* [ABOUT THIS TASK]: Within the records below, find the line containing "Instruction: Focus the 输入属性 search field". Reproduce it and each line after it exactly, and nothing else.

* [THE DATA]:
....................
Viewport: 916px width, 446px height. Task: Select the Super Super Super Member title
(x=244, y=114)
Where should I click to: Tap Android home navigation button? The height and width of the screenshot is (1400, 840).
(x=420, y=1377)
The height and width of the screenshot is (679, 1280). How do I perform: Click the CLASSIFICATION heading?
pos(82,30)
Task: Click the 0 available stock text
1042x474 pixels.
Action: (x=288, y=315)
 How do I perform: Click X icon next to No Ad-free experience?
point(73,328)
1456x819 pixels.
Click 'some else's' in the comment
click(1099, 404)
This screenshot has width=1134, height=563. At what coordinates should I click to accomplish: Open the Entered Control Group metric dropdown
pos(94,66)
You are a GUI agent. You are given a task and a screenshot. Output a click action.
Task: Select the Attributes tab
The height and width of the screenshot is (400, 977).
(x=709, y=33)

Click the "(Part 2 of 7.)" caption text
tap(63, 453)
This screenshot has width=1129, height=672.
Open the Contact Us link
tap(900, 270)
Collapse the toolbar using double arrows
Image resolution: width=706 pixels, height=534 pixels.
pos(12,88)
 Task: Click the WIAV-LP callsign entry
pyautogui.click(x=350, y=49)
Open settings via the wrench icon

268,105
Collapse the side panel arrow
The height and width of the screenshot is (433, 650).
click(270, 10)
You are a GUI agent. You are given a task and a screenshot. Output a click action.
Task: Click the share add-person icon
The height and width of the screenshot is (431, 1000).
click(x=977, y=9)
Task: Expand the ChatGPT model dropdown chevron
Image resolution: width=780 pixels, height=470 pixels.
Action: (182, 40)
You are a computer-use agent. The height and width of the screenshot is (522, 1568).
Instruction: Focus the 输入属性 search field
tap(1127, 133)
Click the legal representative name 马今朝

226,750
....................
* [ANSWER SECTION]:
Instruction: Focus the 输入属性 search field
tap(1127, 133)
Click the legal representative name 马今朝

226,750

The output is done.